Better Hearing and Speech Month (May, 2022)
According to the World Health Organization’s (WHO) first World Report on Hearing, globally:
- Over half of all people aged 12-35 years of age listen to music at levels that are harmful to their hearing.
- When using a personal audio device, like earbuds, volume should not exceed 80 dB (for adults) or 75 dB (for sensitive ears like children) for 40 hours a week.
- A good rule is to stay below the 60% volume mark.
- If you use personal audio devices often, consider using noise cancelling headphones to reduce the level of volume.
- Listening to a personal audio device at 100 dB for 15 minutes is about the equivalent of noise an industrial worker is exposed to in a typical workday (85 dB/8 hr).
Better Hearing and Speech Month
Connecting People is this year’s theme for Better Hearing and Speech Month (BHSM). The American Speech-Language-Hearing Association (ASHA), the Centers for Disease Control and Prevention (CDC), and DHD#10 want to raise awareness about hearing and speech problems, and to motivate people to protect their hearing.
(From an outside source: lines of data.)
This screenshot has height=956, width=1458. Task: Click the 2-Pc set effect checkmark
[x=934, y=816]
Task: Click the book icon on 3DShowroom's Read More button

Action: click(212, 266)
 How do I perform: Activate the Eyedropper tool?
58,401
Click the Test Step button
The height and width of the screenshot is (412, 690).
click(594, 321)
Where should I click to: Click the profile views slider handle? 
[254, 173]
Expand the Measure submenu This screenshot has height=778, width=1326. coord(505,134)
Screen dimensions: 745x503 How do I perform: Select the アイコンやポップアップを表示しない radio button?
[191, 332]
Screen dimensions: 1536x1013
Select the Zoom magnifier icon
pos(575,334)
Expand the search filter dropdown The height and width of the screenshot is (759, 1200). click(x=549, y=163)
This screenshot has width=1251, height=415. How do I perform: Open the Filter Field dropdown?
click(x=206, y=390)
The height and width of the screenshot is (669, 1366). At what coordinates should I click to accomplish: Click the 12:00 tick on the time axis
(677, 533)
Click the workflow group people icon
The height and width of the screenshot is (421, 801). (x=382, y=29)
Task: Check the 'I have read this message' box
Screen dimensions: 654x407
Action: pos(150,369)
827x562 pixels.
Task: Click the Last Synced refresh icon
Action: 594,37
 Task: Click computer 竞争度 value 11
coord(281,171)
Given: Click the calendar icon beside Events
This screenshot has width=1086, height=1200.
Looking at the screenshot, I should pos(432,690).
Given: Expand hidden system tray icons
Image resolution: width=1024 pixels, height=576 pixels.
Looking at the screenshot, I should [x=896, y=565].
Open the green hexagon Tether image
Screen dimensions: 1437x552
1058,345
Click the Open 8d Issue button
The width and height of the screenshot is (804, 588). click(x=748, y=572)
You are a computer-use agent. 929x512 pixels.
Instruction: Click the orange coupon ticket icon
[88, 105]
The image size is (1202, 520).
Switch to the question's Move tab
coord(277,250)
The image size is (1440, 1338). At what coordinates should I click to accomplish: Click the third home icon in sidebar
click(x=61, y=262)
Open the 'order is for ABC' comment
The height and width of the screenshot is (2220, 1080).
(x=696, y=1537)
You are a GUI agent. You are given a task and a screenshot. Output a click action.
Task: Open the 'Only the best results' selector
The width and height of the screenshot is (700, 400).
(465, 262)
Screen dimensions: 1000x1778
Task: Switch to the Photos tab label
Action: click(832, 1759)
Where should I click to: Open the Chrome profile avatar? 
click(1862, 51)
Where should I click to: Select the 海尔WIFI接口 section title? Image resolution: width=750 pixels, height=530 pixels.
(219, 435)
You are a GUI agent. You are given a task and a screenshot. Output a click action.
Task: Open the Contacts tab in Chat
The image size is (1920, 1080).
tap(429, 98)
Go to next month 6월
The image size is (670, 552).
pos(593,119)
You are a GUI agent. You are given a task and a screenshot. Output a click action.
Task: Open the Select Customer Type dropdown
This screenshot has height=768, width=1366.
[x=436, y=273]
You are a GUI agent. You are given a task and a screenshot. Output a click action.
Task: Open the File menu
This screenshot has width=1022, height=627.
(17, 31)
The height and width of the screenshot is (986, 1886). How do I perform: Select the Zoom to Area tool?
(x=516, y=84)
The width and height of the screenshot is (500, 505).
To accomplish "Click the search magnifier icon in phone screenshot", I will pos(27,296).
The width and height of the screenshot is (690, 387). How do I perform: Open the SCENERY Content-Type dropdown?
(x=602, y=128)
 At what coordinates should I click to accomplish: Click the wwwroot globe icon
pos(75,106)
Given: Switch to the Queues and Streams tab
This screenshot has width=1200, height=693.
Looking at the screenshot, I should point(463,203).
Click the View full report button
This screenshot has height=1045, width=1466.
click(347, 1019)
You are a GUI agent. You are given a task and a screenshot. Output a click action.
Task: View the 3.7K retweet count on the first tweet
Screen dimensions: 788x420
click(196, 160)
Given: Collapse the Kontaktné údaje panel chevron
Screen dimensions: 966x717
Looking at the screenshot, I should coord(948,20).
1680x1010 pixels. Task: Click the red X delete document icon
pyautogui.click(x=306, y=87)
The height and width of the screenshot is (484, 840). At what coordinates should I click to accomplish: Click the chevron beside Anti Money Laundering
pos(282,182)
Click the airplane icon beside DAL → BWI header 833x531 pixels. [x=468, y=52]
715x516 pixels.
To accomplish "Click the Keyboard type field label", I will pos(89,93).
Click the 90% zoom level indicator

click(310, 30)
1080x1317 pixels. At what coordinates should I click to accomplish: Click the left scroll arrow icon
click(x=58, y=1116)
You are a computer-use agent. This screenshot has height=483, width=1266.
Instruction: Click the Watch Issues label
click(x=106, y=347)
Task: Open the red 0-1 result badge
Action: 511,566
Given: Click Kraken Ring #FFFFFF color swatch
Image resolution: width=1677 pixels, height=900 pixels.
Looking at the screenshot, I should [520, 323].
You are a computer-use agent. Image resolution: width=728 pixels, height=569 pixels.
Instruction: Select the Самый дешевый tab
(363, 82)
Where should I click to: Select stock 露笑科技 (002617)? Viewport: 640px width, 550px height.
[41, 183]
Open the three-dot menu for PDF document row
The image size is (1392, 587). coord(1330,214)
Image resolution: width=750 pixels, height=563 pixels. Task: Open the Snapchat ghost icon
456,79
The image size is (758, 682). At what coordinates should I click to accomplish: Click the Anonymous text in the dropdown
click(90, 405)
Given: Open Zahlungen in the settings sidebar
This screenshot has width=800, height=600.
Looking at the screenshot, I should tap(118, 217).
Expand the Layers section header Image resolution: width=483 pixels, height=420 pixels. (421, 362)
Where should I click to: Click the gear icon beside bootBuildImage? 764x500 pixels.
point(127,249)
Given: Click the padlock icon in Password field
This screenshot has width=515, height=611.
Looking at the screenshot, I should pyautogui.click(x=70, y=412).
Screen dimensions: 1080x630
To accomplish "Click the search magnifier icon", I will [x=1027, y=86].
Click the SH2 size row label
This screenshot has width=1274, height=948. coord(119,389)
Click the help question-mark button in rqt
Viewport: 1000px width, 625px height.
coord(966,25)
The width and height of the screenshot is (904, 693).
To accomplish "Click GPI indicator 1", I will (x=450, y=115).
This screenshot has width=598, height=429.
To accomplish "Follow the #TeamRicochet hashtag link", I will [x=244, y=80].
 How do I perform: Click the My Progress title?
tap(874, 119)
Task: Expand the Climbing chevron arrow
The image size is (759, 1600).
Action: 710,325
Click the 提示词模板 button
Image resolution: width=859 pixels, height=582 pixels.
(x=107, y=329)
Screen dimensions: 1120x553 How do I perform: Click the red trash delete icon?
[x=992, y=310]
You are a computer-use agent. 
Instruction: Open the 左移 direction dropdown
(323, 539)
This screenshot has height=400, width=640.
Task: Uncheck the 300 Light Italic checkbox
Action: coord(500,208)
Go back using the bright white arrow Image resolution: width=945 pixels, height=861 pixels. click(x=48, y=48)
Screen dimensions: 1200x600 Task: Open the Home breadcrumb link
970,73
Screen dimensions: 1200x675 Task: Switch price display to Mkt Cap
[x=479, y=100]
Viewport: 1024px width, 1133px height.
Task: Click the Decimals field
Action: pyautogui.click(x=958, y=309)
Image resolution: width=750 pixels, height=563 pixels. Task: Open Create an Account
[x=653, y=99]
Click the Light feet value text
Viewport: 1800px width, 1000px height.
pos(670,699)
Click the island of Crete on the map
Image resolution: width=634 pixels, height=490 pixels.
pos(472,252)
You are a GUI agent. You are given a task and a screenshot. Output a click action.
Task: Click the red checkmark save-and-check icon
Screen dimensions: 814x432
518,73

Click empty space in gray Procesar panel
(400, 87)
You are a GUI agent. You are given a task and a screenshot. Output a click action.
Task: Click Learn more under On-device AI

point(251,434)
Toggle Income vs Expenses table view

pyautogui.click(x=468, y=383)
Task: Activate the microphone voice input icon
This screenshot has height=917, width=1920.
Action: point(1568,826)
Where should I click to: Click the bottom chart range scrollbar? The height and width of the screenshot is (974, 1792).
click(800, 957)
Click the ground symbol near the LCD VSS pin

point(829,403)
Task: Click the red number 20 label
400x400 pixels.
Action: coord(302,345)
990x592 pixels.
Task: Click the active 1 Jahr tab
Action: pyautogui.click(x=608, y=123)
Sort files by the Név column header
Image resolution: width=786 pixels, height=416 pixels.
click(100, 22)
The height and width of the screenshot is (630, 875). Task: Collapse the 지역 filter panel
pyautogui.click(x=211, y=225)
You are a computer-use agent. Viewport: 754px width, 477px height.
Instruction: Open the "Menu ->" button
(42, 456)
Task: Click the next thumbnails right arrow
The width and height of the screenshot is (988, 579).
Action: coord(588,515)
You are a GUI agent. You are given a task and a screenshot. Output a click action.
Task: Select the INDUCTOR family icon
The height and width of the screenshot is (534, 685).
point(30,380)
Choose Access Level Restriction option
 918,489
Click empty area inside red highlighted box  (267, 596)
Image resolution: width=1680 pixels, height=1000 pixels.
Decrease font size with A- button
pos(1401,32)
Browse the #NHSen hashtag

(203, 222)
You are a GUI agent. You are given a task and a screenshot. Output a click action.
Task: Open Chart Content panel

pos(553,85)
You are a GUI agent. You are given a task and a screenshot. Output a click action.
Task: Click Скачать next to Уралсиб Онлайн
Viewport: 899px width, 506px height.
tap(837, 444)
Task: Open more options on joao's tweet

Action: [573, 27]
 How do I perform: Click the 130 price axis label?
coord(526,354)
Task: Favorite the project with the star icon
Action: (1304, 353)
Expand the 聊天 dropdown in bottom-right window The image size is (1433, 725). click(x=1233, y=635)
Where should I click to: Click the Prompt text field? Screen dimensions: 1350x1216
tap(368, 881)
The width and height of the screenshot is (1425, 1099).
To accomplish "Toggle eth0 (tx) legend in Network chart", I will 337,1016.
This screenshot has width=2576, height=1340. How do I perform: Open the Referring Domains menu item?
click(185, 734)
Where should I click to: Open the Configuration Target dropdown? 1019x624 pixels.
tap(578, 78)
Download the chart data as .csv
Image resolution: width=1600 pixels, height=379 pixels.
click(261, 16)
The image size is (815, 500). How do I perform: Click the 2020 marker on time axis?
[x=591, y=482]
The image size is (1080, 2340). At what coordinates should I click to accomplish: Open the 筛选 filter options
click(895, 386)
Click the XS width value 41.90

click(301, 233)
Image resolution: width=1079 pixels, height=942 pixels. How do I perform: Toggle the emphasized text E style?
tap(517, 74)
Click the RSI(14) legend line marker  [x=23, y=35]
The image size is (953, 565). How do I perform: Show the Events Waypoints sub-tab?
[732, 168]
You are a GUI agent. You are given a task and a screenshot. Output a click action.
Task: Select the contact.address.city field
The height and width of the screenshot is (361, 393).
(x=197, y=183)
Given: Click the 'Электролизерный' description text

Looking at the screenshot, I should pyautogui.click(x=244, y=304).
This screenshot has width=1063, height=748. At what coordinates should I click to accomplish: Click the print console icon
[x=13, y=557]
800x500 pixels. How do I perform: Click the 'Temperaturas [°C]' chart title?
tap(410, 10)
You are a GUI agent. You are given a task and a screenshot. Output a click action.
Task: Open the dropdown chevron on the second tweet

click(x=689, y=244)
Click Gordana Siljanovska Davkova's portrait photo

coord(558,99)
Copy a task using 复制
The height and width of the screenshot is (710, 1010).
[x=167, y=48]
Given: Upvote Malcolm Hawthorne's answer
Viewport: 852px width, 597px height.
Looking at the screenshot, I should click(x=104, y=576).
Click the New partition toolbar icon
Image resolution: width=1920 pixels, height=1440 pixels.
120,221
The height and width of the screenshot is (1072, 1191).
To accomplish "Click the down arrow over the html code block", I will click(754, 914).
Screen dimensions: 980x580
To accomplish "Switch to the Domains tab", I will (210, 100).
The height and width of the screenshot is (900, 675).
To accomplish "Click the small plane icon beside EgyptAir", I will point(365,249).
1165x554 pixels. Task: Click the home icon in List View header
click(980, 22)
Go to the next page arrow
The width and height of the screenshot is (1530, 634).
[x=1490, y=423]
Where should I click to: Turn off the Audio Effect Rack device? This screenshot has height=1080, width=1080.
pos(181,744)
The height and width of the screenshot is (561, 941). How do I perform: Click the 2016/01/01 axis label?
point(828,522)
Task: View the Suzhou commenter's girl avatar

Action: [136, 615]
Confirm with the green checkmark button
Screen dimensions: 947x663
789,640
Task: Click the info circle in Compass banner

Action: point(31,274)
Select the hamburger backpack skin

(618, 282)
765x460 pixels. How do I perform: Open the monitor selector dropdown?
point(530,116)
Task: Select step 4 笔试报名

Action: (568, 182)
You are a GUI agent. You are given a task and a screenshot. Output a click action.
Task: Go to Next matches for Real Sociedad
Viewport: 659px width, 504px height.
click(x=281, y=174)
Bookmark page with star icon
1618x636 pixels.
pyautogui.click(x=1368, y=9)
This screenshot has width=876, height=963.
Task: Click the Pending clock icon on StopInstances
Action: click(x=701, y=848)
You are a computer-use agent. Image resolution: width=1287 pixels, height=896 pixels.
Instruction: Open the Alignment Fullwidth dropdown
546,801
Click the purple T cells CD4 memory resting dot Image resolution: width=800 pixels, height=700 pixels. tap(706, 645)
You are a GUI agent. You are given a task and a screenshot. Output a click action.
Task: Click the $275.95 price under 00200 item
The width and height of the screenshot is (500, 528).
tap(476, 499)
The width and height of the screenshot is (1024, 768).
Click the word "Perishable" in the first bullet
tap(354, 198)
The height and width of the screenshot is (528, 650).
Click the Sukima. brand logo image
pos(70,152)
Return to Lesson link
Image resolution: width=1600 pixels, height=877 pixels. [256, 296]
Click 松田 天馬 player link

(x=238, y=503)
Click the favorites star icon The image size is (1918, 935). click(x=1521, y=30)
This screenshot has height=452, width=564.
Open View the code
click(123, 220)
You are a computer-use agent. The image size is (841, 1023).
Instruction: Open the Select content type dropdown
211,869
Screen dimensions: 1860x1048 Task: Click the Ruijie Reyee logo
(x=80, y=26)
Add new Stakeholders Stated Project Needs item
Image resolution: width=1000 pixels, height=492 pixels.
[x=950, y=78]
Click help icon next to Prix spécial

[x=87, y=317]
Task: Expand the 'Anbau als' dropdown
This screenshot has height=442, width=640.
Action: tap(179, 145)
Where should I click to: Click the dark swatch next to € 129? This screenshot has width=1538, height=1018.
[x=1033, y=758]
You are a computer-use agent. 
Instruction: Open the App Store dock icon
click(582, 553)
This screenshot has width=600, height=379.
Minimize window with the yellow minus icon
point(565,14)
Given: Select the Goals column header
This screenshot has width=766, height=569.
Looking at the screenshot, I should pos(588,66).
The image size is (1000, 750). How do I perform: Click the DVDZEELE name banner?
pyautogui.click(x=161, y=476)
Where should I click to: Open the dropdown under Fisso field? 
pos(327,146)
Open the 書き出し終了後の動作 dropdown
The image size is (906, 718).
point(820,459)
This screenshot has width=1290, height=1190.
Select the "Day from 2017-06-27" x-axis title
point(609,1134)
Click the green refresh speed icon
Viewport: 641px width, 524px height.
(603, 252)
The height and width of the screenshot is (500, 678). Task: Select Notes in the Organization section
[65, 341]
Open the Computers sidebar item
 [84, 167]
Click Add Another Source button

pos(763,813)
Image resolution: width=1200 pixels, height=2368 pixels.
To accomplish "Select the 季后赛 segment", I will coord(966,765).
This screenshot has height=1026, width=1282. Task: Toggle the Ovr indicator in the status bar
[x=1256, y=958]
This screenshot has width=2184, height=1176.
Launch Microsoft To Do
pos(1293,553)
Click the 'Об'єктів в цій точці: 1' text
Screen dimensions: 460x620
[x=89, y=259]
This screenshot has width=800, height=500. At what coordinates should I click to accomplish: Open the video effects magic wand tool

According to the CDC, early identification for hearing loss is important as most people live with unidentified hearing loss. Getting your hearing checked is the first step! ASHA also points out that with children staying home more due to the COVID-19 pandemic, many parents are concerned that their child’s social skills have suffered, which may be true for kids with speech language, or social communication disorders. As more activities and spaces open up, be sure to help your kids practice social skills by playing restaurant or school, talking about feelings when watching TV or reading, and planning playdates within pandemic guidelines.